START Material for this exercise

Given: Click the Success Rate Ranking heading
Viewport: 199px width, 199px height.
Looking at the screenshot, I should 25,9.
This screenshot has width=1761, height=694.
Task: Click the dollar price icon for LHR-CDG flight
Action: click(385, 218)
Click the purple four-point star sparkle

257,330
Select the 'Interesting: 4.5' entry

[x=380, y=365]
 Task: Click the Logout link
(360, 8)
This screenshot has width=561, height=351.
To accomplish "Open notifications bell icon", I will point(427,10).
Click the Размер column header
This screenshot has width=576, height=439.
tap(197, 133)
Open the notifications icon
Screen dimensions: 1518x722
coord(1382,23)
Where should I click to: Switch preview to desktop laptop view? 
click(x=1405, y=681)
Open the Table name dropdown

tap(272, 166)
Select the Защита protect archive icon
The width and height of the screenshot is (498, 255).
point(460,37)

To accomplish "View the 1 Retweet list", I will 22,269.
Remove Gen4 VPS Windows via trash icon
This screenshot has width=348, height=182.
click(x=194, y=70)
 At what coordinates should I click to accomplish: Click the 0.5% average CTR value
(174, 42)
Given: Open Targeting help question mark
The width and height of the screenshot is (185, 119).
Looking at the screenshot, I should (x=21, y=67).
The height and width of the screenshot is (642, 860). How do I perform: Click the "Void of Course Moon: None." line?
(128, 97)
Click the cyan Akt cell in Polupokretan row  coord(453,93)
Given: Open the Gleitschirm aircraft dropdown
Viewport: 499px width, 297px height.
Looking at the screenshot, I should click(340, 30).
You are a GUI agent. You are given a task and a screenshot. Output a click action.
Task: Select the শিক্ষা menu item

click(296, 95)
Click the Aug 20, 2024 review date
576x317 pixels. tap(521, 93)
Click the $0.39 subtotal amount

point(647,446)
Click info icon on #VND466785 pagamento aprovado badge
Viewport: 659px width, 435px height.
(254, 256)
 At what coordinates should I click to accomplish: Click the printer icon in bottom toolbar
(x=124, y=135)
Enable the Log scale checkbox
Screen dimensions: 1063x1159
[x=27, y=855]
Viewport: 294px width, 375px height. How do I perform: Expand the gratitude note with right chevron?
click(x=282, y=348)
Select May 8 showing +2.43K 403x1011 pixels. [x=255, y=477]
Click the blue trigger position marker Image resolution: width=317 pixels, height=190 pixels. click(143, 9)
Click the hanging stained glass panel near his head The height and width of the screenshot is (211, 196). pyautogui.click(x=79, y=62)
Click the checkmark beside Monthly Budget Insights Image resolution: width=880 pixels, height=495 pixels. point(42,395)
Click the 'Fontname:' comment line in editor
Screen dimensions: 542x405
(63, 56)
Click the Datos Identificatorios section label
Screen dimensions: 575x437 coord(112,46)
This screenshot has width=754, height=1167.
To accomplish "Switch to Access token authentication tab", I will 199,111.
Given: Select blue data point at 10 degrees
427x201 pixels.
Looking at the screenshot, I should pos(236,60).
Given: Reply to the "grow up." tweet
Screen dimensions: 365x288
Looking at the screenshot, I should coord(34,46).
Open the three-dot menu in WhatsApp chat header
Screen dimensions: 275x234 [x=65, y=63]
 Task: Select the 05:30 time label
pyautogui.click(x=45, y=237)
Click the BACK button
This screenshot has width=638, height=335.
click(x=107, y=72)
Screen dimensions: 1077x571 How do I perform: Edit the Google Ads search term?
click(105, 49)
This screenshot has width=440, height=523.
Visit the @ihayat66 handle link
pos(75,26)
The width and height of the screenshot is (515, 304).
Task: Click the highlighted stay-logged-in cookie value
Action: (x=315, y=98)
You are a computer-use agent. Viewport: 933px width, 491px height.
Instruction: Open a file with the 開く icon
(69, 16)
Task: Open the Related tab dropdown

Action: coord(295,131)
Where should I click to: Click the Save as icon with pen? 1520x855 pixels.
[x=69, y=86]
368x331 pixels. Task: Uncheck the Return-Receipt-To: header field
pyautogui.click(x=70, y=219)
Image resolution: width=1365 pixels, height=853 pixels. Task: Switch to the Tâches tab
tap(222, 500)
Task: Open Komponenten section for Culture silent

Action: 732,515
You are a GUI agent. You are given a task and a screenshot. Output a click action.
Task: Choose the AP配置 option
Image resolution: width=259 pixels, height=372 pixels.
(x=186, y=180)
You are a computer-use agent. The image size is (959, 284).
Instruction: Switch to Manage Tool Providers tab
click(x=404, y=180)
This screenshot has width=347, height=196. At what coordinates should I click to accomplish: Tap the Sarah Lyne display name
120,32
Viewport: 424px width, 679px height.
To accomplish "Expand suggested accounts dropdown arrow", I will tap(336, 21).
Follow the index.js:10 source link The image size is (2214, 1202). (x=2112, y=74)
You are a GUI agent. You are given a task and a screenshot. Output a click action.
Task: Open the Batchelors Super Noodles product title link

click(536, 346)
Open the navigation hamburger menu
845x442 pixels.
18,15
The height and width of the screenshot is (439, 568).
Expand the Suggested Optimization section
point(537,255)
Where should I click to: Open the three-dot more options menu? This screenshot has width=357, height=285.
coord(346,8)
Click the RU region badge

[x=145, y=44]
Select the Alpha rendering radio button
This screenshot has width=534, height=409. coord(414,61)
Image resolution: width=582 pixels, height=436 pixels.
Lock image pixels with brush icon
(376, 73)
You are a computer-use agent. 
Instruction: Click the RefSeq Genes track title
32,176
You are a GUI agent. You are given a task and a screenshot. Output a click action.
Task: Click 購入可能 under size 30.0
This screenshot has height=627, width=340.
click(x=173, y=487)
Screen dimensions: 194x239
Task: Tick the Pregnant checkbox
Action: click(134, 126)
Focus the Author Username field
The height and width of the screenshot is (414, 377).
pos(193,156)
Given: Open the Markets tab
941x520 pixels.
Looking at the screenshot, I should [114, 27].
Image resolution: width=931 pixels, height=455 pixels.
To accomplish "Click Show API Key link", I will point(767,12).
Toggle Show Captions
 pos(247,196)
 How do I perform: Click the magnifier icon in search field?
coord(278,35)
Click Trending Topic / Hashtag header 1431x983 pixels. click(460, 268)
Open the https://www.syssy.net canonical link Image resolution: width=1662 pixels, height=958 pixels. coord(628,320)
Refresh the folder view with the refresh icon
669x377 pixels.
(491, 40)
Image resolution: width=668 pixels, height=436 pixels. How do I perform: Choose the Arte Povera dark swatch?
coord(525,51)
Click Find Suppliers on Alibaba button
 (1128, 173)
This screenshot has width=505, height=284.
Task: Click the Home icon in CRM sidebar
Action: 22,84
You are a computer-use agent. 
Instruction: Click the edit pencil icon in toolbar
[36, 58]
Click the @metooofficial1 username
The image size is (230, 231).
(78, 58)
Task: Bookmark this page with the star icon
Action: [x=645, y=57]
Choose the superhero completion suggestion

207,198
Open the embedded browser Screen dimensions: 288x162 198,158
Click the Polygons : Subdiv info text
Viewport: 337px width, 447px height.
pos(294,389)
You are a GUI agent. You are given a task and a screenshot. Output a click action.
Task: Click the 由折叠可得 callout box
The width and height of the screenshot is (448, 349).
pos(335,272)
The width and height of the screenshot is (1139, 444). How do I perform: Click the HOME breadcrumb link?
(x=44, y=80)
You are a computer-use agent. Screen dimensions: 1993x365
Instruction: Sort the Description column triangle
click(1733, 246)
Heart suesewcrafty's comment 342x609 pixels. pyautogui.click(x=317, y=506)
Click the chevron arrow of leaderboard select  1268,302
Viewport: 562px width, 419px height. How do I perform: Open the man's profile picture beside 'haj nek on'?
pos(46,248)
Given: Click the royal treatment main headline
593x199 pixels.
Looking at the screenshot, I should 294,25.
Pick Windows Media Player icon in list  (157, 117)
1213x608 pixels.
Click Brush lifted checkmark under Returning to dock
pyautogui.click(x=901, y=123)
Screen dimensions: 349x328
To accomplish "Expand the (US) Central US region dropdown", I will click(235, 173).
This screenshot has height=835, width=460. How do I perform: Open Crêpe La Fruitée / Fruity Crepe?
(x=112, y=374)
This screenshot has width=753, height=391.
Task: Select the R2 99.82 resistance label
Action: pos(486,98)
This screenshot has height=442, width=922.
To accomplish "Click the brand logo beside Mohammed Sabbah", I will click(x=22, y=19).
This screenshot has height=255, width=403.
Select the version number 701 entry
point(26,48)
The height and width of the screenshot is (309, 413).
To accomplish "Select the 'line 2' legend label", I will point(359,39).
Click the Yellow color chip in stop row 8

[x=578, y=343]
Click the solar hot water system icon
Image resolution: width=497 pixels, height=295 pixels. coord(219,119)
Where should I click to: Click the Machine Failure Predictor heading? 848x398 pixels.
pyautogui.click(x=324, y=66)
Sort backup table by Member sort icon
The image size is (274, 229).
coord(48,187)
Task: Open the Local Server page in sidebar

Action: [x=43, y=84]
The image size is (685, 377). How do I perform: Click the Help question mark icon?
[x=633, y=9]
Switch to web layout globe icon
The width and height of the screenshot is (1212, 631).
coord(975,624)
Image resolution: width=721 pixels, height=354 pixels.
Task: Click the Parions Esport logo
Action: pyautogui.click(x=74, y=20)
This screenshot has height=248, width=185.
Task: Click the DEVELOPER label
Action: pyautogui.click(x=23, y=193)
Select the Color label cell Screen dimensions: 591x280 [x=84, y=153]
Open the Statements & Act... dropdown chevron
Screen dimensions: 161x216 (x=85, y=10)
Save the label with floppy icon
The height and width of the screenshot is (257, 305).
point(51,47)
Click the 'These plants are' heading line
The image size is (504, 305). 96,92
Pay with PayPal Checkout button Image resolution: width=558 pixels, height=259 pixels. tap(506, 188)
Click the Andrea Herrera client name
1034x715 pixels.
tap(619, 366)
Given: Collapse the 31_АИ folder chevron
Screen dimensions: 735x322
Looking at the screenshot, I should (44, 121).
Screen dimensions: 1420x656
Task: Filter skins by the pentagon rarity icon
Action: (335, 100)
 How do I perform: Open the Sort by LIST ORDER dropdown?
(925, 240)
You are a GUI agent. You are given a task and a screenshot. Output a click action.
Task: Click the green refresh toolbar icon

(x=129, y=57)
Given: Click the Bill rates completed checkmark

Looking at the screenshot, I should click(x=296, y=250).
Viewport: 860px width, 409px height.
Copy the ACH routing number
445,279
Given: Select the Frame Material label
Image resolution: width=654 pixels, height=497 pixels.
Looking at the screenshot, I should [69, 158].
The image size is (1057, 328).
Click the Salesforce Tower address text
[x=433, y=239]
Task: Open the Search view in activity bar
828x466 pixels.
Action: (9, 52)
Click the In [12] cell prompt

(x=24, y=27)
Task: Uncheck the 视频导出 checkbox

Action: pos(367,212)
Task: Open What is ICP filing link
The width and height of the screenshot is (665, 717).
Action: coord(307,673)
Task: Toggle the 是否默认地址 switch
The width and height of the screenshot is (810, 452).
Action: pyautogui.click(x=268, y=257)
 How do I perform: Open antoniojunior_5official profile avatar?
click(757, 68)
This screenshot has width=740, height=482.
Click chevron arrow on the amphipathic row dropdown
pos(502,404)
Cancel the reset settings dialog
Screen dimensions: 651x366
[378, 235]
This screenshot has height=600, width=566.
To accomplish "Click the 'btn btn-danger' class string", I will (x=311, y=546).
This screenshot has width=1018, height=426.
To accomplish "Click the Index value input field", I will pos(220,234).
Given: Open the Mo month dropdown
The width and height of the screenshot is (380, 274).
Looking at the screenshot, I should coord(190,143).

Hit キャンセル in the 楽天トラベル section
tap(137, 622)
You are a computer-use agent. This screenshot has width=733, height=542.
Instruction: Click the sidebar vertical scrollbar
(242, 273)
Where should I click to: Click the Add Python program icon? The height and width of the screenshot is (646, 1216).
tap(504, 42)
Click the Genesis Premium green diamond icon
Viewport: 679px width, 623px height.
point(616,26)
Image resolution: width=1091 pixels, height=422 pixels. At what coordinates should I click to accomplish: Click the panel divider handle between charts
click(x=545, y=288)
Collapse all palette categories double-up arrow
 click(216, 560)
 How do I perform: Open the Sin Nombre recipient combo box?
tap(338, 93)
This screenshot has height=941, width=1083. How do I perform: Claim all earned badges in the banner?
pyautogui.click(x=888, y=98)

END Material for this exercise

--- About this exercise ---
Copy each line of the records above that carries the word "computer".

--- Written reply ---
You are a computer-use agent. Viewport: 933px width, 491px height.
You are a computer-use agent. The image size is (959, 284).
You are a computer-use agent. 
You are a computer-use agent. 
You are a computer-use agent. Screen dimensions: 1993x365
You are a computer-use agent. This screenshot has width=733, height=542.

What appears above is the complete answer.